Model-based Design of Shear-Induced Thin Film Nanosmears Influencing Tribological Properties of Pharmaceutical Powders

C.F. Kick, K.C. Pingali
Western Michigan University, US

Keywords: nanosmearing, process shear, mixing, X-ray energy dispersive spectroscopy, inductively coupled plasma mass spectroscopy


The pharmaceutical industry faces the challenge of understanding how tribological particle behavior during mixing influences scale up performance of tableted solid dosage forms. During batch processing, changes in surface chemistry as a result of mixing order, shear, and flowing agent concentration can consequently alter the intended functionality of ingredients in the powder. Preliminary results show the extent and thickness of the nanosmear layer significantly influences critical blend properties in the powder and the efficacy of dissolution in the tablets. This identifies that key characteristics of the nanosmear layer including the extent, chemical composition, and thickness are poorly understood. This study has identified differences in rate of formation of nanostructures due to process shear for various mixing orders of the pharmaceutical flowing agents Magnesium Stearate and Cab-O-Sil.

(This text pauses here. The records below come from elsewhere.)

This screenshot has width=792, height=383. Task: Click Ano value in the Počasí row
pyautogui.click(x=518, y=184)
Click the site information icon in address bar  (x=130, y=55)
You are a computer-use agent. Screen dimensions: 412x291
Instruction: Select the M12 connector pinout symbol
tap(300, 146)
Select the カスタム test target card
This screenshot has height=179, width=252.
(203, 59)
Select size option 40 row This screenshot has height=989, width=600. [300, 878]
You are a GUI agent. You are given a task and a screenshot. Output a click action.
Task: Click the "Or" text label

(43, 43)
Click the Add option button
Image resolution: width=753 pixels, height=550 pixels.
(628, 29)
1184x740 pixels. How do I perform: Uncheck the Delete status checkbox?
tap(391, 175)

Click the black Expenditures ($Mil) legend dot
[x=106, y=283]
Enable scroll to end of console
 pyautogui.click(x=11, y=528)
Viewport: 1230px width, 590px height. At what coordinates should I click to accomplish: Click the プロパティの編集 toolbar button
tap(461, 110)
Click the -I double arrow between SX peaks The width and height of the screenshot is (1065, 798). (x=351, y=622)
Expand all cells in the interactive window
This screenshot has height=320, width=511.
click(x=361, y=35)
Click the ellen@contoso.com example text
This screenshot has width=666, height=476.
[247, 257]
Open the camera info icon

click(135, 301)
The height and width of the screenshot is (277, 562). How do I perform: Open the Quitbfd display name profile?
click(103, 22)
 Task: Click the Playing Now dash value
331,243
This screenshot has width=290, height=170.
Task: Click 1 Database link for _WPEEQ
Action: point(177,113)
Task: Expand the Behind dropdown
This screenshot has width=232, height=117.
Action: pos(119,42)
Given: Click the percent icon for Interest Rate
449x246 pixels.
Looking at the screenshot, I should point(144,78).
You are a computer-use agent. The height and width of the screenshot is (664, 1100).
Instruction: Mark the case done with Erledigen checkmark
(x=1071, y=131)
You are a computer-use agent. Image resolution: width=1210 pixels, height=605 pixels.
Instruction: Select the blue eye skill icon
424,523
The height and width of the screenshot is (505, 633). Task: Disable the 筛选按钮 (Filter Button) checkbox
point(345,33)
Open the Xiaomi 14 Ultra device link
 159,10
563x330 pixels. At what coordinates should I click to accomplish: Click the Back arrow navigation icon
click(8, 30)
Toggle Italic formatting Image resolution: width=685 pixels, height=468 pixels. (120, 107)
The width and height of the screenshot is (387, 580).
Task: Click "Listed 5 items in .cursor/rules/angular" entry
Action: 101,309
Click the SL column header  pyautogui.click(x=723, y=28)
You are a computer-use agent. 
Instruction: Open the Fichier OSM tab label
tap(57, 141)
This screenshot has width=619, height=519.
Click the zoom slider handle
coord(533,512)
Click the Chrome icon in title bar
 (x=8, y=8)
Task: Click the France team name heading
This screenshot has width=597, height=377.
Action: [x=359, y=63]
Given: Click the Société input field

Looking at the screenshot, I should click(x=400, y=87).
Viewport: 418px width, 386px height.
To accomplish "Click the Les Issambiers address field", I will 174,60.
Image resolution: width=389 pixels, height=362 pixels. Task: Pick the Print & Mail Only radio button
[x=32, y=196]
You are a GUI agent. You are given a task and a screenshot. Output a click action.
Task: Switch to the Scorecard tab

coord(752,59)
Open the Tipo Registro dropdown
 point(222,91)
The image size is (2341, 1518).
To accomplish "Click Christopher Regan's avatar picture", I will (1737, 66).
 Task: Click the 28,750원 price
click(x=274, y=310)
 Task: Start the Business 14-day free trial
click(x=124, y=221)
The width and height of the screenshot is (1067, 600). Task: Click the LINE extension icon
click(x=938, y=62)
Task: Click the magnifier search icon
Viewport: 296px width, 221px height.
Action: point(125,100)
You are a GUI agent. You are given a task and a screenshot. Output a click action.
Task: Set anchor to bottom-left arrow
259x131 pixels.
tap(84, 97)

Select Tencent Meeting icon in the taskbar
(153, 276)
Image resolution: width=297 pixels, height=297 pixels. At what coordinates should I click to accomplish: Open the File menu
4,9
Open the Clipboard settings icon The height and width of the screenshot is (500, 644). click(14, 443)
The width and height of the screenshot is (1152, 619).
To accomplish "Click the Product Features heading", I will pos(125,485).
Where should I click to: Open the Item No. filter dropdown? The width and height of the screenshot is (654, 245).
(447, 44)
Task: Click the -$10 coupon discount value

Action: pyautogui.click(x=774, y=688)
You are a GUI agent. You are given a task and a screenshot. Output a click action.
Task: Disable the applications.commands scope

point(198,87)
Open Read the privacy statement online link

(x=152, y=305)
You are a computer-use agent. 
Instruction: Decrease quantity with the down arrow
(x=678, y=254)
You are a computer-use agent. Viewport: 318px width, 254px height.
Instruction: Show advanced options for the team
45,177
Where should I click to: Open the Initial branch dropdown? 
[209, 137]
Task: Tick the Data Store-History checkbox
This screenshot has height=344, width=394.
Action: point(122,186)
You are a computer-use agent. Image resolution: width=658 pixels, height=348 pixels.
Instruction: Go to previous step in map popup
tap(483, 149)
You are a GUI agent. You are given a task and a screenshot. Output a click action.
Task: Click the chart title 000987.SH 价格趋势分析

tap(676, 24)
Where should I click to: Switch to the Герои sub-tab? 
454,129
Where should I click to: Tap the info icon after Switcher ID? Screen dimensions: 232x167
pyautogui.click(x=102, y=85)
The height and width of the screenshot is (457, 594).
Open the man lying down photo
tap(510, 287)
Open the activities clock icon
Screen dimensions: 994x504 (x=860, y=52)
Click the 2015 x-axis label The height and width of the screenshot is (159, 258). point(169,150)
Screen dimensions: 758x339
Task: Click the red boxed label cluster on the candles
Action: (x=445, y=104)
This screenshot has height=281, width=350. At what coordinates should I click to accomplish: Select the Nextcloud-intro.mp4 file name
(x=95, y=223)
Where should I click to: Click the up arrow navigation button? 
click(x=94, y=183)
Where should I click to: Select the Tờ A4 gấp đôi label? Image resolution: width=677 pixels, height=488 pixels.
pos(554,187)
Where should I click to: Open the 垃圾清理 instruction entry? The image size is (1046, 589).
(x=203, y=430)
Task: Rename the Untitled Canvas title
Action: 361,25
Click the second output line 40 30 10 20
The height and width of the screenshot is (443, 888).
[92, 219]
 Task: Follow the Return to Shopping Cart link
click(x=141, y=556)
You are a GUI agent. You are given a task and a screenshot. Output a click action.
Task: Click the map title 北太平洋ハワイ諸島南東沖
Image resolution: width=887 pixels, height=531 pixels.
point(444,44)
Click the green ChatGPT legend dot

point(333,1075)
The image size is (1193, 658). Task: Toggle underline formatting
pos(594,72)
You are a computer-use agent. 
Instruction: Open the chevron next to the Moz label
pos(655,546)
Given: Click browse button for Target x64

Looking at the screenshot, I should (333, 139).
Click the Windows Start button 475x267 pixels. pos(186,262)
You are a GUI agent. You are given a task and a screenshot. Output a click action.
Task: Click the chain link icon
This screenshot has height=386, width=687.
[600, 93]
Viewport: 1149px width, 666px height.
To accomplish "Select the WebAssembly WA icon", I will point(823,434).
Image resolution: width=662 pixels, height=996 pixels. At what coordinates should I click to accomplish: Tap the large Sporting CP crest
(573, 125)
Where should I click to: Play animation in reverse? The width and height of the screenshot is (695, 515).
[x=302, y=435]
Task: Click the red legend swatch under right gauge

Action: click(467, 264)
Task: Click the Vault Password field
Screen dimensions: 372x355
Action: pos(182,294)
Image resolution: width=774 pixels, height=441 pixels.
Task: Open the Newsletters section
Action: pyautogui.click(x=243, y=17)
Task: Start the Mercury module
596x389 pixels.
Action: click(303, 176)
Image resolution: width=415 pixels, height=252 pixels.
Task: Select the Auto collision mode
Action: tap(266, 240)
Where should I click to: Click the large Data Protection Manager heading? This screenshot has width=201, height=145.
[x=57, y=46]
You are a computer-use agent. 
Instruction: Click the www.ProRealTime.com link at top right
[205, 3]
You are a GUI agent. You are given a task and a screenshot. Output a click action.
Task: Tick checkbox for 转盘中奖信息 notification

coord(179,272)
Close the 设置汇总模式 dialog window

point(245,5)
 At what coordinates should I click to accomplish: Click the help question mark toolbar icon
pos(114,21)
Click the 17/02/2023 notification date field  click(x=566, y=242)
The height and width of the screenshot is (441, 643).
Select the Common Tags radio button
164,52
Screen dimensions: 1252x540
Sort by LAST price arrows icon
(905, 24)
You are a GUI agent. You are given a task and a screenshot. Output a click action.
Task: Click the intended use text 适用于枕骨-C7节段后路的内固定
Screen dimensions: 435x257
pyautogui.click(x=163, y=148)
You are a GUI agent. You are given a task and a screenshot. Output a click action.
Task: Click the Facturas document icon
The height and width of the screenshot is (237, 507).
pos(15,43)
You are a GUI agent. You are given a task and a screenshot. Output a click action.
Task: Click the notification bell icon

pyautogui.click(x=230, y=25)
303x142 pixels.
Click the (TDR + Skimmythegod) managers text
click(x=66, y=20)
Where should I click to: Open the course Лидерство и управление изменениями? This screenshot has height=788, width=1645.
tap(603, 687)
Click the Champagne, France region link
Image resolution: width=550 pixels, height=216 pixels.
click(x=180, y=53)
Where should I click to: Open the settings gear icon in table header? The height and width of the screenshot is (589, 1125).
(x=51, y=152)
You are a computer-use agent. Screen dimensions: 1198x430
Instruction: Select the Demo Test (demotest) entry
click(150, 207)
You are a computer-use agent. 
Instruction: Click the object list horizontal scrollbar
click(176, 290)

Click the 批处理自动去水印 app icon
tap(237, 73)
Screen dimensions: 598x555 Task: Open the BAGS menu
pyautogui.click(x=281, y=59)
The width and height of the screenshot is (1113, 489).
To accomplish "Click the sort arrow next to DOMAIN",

Micro characterization techniques using FESEM with Xray-EDS mapping provided electron density maps from which the extent of the thin film nanosmears could be characterized. Quantification of the nanosmears was assessed utilizing Inductively Coupled Plasma Mass Spectroscopy (ICPMS). The experimental data will aid in the development of a deterministic model for predicting smearing indices in pharmaceutical blends. This model is intended to prevent over-lubrication and product batch failures from blends that don’t meet performance standards.